Housekeeping Mage from Another World: Making Your Adventures Feel Like Home!, Vol. 6

By You Fuguruma and Nama. Released in Japan as “Kasei Madoushi no Isekai Seikatsu: Boukenchuu no Kasei Fugyou Uketamawarimasu!” by Ichijinsha Bunko Iris NEO. Released in North America by J-Novel Heart. Translated by Hengtee Lim.

I’ve talked before about how we’ve been edging closer and closer to Alec and Shiori confessing each other’s tragic backstory, and while we’re not QUITE there yet in this volume, we get the next best thing, which is an extended flashback showing us what happened with Alec, his brother, and his first love. Unsurprisingly, it turns out to involve emotionally immature people making poor decisions, and feels almost nostalgic. It also helps the reader to understand how much more balanced and mature Alec and Shiori’s relationship it – indeed, while it dances around being explicit, the two of them bathe together, and it’s implied some other activities happen. If you define lovers as “stick it in”, they’re not there yet, but they are in every way that actually counts. And they’re also there to help each other with mental trauma, which is good, as this is a very bad book for Alec on that account – and that’s not counting the flashback.
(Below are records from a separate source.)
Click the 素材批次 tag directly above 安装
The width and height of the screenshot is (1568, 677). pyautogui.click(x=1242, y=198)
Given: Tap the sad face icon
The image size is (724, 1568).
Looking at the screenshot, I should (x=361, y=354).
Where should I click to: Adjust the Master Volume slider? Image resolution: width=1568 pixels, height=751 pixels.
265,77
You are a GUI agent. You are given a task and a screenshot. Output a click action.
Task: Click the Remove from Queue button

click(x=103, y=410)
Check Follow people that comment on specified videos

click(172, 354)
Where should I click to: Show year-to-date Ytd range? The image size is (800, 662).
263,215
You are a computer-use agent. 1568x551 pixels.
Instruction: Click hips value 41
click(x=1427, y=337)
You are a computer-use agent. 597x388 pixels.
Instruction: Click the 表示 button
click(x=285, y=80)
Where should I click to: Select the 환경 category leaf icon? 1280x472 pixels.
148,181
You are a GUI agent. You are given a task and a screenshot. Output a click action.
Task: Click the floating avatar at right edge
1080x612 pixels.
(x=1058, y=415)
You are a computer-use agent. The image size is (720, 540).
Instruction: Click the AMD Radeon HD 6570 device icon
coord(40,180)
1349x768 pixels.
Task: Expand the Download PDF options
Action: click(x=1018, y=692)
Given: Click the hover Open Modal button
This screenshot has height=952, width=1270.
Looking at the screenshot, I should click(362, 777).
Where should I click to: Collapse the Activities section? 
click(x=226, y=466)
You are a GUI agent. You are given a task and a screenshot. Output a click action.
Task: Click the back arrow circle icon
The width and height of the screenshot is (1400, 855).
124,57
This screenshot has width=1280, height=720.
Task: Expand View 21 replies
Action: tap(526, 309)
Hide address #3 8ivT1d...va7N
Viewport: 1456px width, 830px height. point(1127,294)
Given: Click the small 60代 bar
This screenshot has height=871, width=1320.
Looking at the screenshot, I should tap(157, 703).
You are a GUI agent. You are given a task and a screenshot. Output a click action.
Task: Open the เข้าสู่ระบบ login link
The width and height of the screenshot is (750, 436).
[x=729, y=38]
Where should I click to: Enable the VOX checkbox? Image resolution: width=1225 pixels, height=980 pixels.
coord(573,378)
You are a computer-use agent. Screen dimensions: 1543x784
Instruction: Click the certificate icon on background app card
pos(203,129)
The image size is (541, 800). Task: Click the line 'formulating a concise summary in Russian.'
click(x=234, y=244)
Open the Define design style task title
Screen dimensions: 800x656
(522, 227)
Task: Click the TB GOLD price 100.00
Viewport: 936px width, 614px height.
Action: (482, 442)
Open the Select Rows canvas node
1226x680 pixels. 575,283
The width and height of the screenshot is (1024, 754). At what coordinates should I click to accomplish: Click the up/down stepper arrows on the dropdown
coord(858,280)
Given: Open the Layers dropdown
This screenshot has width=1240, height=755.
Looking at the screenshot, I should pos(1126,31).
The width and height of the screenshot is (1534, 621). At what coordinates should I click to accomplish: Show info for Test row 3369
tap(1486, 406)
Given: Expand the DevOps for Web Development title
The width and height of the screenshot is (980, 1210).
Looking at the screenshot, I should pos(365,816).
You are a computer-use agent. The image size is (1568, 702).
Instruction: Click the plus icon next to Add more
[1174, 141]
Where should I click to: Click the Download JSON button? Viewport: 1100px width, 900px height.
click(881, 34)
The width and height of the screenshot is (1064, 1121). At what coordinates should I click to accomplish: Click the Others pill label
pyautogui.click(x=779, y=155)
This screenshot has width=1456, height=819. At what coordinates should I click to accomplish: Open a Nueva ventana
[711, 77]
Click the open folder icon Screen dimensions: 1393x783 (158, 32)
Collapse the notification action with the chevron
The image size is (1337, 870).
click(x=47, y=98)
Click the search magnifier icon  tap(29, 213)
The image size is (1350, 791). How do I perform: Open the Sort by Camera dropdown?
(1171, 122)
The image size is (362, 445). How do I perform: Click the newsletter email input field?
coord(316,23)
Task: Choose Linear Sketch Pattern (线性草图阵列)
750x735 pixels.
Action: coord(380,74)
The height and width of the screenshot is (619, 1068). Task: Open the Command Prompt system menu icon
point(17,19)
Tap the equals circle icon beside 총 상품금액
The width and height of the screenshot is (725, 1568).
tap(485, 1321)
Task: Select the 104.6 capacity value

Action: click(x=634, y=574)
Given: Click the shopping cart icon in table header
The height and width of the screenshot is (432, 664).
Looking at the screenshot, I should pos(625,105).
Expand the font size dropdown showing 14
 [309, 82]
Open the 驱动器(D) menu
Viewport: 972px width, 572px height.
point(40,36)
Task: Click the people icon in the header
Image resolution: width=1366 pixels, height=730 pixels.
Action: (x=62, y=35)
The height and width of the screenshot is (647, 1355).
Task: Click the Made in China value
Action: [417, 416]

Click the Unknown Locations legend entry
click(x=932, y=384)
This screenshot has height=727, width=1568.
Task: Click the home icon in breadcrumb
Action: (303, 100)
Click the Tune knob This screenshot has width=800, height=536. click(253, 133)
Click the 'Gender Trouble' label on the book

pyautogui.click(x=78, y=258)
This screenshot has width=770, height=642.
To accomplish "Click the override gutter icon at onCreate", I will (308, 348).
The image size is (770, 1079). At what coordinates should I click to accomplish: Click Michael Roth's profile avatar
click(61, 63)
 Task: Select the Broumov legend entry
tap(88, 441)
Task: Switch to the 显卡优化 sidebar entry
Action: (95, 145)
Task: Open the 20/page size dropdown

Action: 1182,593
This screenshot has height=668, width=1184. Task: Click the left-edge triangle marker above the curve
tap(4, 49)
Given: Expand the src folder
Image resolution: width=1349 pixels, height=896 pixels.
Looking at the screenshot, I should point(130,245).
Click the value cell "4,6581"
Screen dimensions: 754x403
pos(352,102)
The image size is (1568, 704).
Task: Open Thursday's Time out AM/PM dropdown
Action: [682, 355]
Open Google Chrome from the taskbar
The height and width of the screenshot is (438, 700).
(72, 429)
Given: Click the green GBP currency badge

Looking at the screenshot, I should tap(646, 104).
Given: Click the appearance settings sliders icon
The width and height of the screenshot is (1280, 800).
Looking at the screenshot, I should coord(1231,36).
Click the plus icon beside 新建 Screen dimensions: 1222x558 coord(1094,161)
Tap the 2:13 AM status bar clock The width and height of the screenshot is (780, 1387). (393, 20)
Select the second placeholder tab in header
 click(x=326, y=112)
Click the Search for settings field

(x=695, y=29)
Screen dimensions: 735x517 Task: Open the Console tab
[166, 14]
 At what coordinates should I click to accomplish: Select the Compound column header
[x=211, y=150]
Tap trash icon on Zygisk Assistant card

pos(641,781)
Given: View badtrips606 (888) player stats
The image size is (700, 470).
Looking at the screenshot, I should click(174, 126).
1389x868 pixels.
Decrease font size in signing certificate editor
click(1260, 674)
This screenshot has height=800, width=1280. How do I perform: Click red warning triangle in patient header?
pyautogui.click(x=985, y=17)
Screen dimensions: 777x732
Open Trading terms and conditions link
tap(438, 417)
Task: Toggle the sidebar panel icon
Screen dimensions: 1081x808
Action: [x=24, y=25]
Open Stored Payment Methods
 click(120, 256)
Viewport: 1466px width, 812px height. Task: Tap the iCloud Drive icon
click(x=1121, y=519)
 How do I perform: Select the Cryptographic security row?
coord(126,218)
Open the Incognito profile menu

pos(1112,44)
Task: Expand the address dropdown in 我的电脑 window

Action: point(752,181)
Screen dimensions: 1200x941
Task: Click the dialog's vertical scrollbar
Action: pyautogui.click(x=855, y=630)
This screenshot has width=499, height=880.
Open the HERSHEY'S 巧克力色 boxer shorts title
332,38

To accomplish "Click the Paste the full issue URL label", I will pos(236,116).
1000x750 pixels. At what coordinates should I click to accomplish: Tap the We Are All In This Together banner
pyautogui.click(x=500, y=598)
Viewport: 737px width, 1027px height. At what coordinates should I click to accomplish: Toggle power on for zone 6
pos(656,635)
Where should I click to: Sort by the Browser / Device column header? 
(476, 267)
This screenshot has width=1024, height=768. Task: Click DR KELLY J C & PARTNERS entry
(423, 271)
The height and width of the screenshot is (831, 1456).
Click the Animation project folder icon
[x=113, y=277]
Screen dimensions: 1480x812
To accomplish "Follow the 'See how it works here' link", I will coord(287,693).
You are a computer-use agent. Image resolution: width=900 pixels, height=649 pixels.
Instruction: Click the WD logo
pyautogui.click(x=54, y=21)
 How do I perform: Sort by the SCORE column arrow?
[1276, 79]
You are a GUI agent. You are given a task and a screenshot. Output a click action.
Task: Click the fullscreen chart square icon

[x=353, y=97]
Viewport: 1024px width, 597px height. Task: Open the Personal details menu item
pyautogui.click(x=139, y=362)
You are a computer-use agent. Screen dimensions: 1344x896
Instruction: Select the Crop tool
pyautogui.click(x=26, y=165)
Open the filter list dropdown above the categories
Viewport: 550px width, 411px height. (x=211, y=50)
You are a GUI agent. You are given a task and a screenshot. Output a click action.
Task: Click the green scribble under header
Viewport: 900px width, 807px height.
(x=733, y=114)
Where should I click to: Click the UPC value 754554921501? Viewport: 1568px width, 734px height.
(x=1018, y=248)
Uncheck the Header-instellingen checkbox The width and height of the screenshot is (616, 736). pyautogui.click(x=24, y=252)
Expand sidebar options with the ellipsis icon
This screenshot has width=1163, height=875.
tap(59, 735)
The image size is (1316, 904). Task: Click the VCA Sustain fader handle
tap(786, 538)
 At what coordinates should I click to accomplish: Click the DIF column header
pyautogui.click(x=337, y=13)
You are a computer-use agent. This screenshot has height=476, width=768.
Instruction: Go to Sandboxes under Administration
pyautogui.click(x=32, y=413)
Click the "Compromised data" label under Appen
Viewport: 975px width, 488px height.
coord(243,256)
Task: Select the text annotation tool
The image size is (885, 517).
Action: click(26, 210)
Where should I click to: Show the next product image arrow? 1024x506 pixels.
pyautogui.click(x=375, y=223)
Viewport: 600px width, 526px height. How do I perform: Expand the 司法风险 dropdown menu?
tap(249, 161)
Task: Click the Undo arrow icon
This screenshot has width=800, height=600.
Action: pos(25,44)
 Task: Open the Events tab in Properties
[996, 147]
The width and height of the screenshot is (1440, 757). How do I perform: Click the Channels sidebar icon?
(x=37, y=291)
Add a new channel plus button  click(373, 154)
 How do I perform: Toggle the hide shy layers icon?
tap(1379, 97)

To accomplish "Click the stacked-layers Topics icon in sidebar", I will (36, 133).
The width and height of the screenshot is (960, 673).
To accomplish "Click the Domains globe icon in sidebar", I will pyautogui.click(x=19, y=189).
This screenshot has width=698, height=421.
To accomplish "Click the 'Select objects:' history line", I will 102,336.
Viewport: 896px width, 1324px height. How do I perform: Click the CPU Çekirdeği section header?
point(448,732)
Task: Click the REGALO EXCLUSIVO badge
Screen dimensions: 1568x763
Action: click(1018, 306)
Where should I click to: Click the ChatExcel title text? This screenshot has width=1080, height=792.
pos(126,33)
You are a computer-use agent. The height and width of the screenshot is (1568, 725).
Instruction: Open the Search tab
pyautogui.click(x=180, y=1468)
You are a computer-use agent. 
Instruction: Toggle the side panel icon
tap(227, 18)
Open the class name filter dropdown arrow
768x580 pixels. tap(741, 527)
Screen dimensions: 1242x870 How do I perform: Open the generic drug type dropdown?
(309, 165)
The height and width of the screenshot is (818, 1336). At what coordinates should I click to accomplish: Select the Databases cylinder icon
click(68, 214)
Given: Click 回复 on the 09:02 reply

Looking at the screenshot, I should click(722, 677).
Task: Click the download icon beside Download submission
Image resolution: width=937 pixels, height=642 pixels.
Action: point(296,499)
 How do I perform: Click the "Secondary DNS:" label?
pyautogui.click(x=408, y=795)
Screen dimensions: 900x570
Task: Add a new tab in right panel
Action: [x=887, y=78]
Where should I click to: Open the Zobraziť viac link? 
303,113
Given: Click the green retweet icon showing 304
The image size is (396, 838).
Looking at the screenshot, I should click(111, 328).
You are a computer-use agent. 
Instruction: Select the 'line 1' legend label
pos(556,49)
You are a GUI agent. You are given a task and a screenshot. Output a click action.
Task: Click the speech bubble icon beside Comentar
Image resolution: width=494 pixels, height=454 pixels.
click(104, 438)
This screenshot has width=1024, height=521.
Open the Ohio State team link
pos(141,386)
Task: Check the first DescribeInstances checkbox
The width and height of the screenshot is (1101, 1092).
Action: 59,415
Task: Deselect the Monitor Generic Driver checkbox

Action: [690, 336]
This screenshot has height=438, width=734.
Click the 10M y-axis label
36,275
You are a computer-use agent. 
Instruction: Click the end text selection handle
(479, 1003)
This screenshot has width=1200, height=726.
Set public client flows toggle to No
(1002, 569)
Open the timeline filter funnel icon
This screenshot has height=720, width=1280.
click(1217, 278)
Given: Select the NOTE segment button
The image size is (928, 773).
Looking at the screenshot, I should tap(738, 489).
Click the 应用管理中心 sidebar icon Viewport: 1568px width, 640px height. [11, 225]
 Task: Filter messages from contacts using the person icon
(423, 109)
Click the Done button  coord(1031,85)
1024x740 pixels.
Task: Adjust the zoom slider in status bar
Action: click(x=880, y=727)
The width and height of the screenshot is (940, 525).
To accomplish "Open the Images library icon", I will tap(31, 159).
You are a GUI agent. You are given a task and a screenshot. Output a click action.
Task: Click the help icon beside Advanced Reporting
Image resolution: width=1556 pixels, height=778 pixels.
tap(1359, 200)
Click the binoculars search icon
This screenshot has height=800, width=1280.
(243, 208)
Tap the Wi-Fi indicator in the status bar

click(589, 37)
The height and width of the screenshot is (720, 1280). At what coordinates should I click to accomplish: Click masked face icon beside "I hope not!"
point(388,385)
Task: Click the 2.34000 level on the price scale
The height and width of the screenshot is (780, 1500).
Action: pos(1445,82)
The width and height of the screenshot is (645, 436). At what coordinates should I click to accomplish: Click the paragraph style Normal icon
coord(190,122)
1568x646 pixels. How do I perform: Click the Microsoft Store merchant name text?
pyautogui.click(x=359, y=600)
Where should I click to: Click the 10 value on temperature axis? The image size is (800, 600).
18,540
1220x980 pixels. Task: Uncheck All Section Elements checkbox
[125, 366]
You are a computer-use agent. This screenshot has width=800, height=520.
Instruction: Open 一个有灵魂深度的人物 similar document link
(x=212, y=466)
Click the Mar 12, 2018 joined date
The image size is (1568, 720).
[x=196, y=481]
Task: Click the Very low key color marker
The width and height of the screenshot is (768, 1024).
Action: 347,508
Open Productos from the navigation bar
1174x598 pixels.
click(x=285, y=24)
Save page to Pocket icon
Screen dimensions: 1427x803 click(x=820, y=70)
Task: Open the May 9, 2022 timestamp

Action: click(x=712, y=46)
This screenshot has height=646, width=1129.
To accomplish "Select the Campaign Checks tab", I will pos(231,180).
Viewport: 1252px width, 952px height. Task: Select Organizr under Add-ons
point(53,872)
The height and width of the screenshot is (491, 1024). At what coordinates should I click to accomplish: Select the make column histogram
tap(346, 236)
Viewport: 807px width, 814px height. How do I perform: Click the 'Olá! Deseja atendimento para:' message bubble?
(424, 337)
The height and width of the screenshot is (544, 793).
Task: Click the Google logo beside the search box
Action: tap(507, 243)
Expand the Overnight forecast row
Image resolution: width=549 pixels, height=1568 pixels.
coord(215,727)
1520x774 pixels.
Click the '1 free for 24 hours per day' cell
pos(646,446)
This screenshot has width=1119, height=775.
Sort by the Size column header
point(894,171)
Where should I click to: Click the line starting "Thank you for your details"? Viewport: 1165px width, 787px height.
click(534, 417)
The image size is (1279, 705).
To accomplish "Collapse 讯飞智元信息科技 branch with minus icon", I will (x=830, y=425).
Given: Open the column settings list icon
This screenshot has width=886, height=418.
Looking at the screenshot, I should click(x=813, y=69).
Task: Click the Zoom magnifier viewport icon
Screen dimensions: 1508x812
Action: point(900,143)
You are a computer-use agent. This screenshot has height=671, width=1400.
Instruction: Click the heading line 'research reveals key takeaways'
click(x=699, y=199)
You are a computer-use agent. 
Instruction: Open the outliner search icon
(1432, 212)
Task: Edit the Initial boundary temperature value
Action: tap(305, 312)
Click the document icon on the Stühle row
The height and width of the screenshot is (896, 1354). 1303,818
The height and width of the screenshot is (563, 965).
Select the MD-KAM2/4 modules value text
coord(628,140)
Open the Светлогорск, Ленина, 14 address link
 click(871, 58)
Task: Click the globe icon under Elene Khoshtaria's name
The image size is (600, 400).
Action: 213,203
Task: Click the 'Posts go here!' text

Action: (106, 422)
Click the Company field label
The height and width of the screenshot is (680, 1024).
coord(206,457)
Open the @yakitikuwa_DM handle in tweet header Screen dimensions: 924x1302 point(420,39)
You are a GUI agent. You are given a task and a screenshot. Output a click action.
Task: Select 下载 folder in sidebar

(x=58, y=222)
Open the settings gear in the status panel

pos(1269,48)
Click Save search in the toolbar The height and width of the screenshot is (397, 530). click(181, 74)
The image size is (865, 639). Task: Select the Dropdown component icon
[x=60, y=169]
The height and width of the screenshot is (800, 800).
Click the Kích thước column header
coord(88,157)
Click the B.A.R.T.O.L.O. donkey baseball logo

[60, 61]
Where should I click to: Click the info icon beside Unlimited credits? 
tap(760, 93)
Alec and Shiori have moved in together, and experimented with the “There Is Only One Bath” AO3 tag, but there’s an issue. The hand cream that Shiori uses to make her scarred hands less stiff needs mandrakes, and Nils is out of them. So a group of adventurers goes to a cave to find some mandrakes, avoid their horrible shrieks, and also deal with – I swear I’m not making this up – Brain Suckers, monsters that apparently look like aliens form Mars to Shiori, but who also cause traumatic hallucinations if they touch you. Alec gets touched. After this, Alex makes a decision to finally set up a meeting with his brother (and former lover if she’ll come) so they can bury their past together. That said, he and Shiori have something big to deal with before that can happen: a ridiculously long extra story at the back.

I appreciated the flashback, as it showed us how much Alex suffered, and what’s led him to tend towards “everything is my fault” in his post-royal life (to be honest, a trait he shares with Shiori). I also liked that Rebecca was not some stock villainess but a teenager who sees a chance to get everything she wants and forgets all about what that would mean other than “be with the man I love”. I appreciated that her punishment was, in many ways, the best thing that ever happened to her. As for the side story at the end, it reminds you that ghosts, wraiths and phantoms are very real things in this world, and need to be dealt with – but it also reminds you that nothing in this world is quite as scary as the average Japanese ghost story, and Shiori’s imaginative yokai is pants-wettingly terrifying.

I’m pretty sure the next volume is, if not the final book in the series, at least the payoff, with Shiori finally admitting she’s from Japan and Alec finally admitting he’s a runaway prince. This remains a nice romantic fantasy.